Tokyo Interview #28 Dilnath Sapkota

Tokyo Interview

I'm really happy to see you.

December 16 (Wed), 2009

#28 Dilnath Sapkota

Indian restaurant manager
(He's been in Japan since 2008)

I felt Japan was better than I expected.
But everything is more expensive than
I expected!

This is the first interview with a guy from Nepal, a landlocked country which is surrounded by two big powers, China and India.
Dilnath Sapkota is a chef at an Indian restaurant in Chiba, east of the Tokyo Megalopolis. He is running a shop with his younger brother.
Sapkota has been in Japan for only a year and he is still struggling with the Japanese language. But his smile soothes his customers. His smile leaps over any language barrier.
If you can't finish eating a big naan, he wraps it up for you. When you come to this restaurant with little kids, he cuddles them very mirthfully. He is such a sweet person.

*Interview at Delhi Durbaar (Chuo-ku, Chiba)

*A story of his restaurant... Click here and read.

Family members go abroad.

When I came here in December 2008, my younger brother had already been in Japan. He came here before this restaurant opened.
When I was 25, I decided to leave Nepal to go to another country. I went to India and stayed there for a year. Then I went to London and I was there for three years.
After that, I moved to Ireland. I was in Dublin, the capital of Ireland for two and a half years. Then I went back to my country. But I stayed home for only seven months. Then I came to Japan.
The 3rd oldest brother is living in London and 5th oldest brother is in Holland. The 2nd oldest brother, 4th oldest brother, my sister, my relative - he is my sister's husband - and I are living in Japan.

Flee the chaos.

I was a student in Nepal before going abroad. I majored in law at university in Kathmandu, the capital of Nepal because I wanted to be a lawyer. But I couldn't get a B.A. because of my family's financial problem. Business at my father's job slowed down and my family had less income. So I had no choice but leaving university without a diploma. I left university when I was 24.
I couldn't get any job in my country because its economic situation was terrible. At that time, there was a civil war in Nepal between the Communist Party of Nepal (Maoist) and government forces.
So I got out of Nepal to obtain a job opportunity even though I already had a wife and a son. My wife took care of our son with my parents.

IMGP2720.jpg Interview by Chinatsu Suzuki

Days in Europe.

Before I went to London, I took cooking classes in Nepal. Cooking is my hobby. I helped my mother by cooking when I was a child.
I went to India after finishing a class. I stayed in Delhi for a year and worked at an Indian restaurant. After that, I flew to London. I worked at my friend's Indian restaurant as a cook. But the salary was not enough to live on.
He was also running an Indian restaurant in Ireland so I moved there. There are many small ethnic groups in Dublin and a Nepali community is there, too. Of course, I sent money to my family while I was in Europe. But the economical situation of Ireland was worse than that in other European countries.

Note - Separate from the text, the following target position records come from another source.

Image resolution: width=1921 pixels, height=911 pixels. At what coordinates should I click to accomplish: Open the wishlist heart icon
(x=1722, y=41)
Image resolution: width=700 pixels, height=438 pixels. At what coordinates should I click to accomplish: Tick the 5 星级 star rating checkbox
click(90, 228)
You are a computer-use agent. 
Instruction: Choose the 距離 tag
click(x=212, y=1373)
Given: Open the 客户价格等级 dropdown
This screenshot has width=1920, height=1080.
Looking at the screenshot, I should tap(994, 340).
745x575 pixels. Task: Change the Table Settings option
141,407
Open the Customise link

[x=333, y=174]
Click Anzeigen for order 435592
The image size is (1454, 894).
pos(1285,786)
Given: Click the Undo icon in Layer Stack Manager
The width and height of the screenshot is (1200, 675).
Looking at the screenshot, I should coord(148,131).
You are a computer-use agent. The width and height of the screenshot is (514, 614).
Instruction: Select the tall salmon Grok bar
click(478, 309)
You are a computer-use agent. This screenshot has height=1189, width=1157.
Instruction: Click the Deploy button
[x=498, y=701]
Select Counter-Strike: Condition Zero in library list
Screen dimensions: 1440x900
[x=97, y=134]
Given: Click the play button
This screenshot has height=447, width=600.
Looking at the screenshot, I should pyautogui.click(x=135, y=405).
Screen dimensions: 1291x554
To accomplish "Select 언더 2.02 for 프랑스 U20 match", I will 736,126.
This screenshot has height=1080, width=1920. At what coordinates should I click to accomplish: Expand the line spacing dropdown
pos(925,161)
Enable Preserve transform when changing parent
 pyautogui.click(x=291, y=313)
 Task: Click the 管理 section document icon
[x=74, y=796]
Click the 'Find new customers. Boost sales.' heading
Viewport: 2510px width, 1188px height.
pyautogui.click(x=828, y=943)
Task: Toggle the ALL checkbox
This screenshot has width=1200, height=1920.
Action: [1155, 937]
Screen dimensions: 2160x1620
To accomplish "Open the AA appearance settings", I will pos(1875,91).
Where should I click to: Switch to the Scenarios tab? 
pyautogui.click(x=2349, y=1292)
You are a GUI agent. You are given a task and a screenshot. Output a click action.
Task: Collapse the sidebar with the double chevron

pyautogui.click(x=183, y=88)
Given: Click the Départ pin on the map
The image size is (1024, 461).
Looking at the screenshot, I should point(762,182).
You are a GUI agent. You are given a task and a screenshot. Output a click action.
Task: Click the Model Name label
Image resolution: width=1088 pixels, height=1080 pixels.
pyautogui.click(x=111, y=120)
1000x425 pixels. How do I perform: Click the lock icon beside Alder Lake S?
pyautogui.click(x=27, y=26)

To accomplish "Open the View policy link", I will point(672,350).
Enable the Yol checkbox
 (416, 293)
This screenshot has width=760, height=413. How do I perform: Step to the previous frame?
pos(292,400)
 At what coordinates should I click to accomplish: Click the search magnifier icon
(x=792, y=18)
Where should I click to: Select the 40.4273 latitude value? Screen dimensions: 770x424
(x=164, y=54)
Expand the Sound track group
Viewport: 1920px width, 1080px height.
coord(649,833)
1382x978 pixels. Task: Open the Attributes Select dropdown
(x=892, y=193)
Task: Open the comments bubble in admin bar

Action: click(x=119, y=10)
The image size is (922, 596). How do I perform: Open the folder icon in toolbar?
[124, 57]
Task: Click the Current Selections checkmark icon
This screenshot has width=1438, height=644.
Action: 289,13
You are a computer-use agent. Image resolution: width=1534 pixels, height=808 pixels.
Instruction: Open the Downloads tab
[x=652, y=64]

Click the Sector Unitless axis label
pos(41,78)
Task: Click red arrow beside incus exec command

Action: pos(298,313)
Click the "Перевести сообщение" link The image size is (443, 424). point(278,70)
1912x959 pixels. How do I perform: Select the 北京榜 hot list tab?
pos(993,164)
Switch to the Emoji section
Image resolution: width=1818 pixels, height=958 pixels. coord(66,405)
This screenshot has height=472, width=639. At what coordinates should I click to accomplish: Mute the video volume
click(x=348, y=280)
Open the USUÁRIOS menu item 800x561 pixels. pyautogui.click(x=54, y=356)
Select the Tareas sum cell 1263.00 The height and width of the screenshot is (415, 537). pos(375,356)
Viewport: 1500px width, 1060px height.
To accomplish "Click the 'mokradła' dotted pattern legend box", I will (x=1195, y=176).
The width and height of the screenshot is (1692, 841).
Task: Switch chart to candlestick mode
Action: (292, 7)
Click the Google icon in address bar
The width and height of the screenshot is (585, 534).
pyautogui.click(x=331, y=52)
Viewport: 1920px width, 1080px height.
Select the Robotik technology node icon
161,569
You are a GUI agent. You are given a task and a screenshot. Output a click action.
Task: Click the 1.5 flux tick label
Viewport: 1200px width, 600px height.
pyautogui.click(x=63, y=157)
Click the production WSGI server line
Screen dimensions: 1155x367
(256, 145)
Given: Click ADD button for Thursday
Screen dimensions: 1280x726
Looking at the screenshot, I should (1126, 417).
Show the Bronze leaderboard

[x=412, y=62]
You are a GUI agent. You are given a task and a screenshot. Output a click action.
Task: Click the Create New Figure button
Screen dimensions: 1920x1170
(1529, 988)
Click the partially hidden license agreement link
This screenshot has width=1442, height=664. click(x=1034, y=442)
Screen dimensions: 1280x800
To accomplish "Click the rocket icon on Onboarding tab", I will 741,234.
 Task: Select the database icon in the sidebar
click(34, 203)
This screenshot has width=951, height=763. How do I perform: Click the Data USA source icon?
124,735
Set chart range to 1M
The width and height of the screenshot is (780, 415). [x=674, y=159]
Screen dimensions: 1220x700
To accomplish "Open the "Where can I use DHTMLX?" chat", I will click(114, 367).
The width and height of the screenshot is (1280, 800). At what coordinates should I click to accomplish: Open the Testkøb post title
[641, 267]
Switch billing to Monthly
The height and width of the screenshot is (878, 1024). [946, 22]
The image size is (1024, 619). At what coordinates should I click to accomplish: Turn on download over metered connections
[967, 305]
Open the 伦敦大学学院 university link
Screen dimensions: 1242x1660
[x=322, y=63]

Missing home, leaving home.

After my two-and-a-half year stay in Ireland, I really missed my home suddenly. So I went back to Nepal and I didn't want to go anywhere. I wanted to stay there with my family.
But Nepal was still in chaos. Maoists and the king of Nepal came to a settlement but another problem arose. There was a big conflict among Nepali political factions.
My friends and even my brothers and sisters got out of there and came to Japan so I decided to come here. Japan is peaceful and there are more job opportunities than in Nepal even though it is in a recession.

Long journey ends.

I made a phone call to my sister's husband in Tokyo. He said that he had a vacant position at a restaurant in Chiba. This restaurant had already opened and my younger brother was managing here. So I decided to come to Japan.
When I was a boy, I read a book which was written about Japan. It said that Japan is very developed and it's the sun-rising country. Also it said that Japan is peaceful. So I really wanted to come here.
After arriving at Narita Airport, my friend picked me up and he took me all the way down to Nagoya, 200 miles (370km) away from Tokyo. I was there for two weeks because my boss's company is in Nagoya and it sponsors me in Japan. I applied for my alien registration card there. Then I came to Chiba.

Working hard to stay living in a good country.

Actually I felt it was better than I expected when I came here. People are very polite, sensible and kind. Also they were hard-working. If possible, I want to stay in Japan for a long time. Japan is a very good country.
But everything is expensive! My wife is working at an economy hotel in Tokyo from 9:30AM until 4PM six days a week. She is ungenerously compensated there. In order to pay for living expenses, my wife is looking for a second job.
My brother and I have to keep running this restaurant to survive here. But besides the financial problem, everything is all right.

We enjoyed talking over cups of spiced tea which his wife prepared.

What is Japan to you?

Now I feel like Japan is my country.

I've been here for only a year but it doesn't matter. I've received good things from Japan so far. Food, money and a comfortable accommodation. I don't feel any difference between Japan and Nepal now.

So I can say that Japan is my country.